Mengoni mentre si… chiarisce con un avversario della Ternana nel campionato di B 2017-2018
«Ad Ascoli ho trascorso quattro anni fantastici, indimenticabili. Se fosse dipeso da me non sarei mai andato via – dice Mengoni – i tifosi sono straordinari e trascinano la squadra. Ad Ascoli si vive di calcio e non esistono paragoni con altre città del suo livello. Il bianconero mi è rimasto nel cuore. Ho visto tutte le partite in tivù ma non sono più tornato al “Del Duca” perché sarebbe per me un’emozione troppo forte – prosegue l’ex capitano – magari verrò per la partita decisiva per i playoff. Secondo me, a sei giornate dalla fine, è un traguardo ancora raggiungibile. Molto dipenderà dal risultato di domenica a La Spezia. L’Ascoli dopo la botta di Lecce ha reagito bene e avrebbe meritato di battere il Benevento. A volte una sconfitta così pesante può fare bene, nel senso che spinge la squadra a ritrovare l’umiltà e a reagire con grande spirito. La svolta è stata la vittoria a Padova. Meritata anche quella successiva col Pescara».

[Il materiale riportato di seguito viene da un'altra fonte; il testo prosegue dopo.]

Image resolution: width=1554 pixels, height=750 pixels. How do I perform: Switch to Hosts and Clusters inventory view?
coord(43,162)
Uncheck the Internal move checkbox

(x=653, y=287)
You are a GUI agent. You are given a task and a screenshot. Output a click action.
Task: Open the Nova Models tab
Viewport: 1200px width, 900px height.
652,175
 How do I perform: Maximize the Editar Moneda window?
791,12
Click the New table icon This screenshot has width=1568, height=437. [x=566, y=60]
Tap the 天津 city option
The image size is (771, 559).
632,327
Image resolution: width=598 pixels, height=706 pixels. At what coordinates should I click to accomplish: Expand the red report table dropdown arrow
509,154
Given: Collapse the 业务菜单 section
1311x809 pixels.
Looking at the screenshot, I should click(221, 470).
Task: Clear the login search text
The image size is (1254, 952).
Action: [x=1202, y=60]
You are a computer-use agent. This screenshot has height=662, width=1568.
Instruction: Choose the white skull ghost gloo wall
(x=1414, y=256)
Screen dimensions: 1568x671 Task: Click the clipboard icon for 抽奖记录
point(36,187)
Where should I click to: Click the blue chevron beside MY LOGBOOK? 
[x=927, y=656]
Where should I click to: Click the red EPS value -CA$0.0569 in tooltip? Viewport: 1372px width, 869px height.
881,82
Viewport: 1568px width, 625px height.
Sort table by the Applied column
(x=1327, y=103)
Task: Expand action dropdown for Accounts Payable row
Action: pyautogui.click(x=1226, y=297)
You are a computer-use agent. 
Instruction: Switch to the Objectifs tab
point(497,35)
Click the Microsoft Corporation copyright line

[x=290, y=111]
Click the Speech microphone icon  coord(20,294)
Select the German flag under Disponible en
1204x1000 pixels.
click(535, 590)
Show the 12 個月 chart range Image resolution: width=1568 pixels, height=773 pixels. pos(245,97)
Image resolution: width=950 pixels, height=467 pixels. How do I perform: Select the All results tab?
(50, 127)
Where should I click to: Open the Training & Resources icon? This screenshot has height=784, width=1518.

Mengoni in maglia bianconera ha disputato 104 partite (30 in Lega Pro, 69 in B, 4 in Coppa Italia) realizzando 7 gol (4 in campionato e 3 in Coppa Italia). E’ andato via la scorsa estate quando la nuova proprietà ha deciso di rinnovare quasi tutto l’organico. Mengoni è stato ingaggiato dalla Virtus Francavilla squadra pugliese di Serie C dove ha giocato solo 5 partite prima di lasciare. «Non mi sono trovato bene e ho preferito andare via rinunciando al contratto – rivela – non ho trovato quello che mi aspettavo, ci dovevamo allenare su un campo di patate».
Torniamo all’Ascoli. «La squadra é stata costruita per puntare ai playoff e può ancora farcela – sostiene Mengoni – ci sono giocatori di valore come Ninkovic che considero il migliore della B. Poi i miei vecchi compagni di squadra Lanni, Addae, Padella, Baldini, Rosseti e Ganz. L’Ascoli ha un attacco forte con Ardemagni, peccato che sia stato a lungo così tanto tempo per infortuni, e Rosseti che ha risolto alcune partite importanti. Poi c’è Beretta che mi piace molto per come lavora per la squadra. Padella, Brosco e Valentini sono difensori affidabili, come i terzini Laverone e D’Elia. A centrocampo il solito, instancabile Addae, un uomo di esperienza come Troiano, e altri ottimi giocatori». E’ andato via la scorsa estate, ma Andrea Mengoni continua ad essere una guida per l’Ascoli.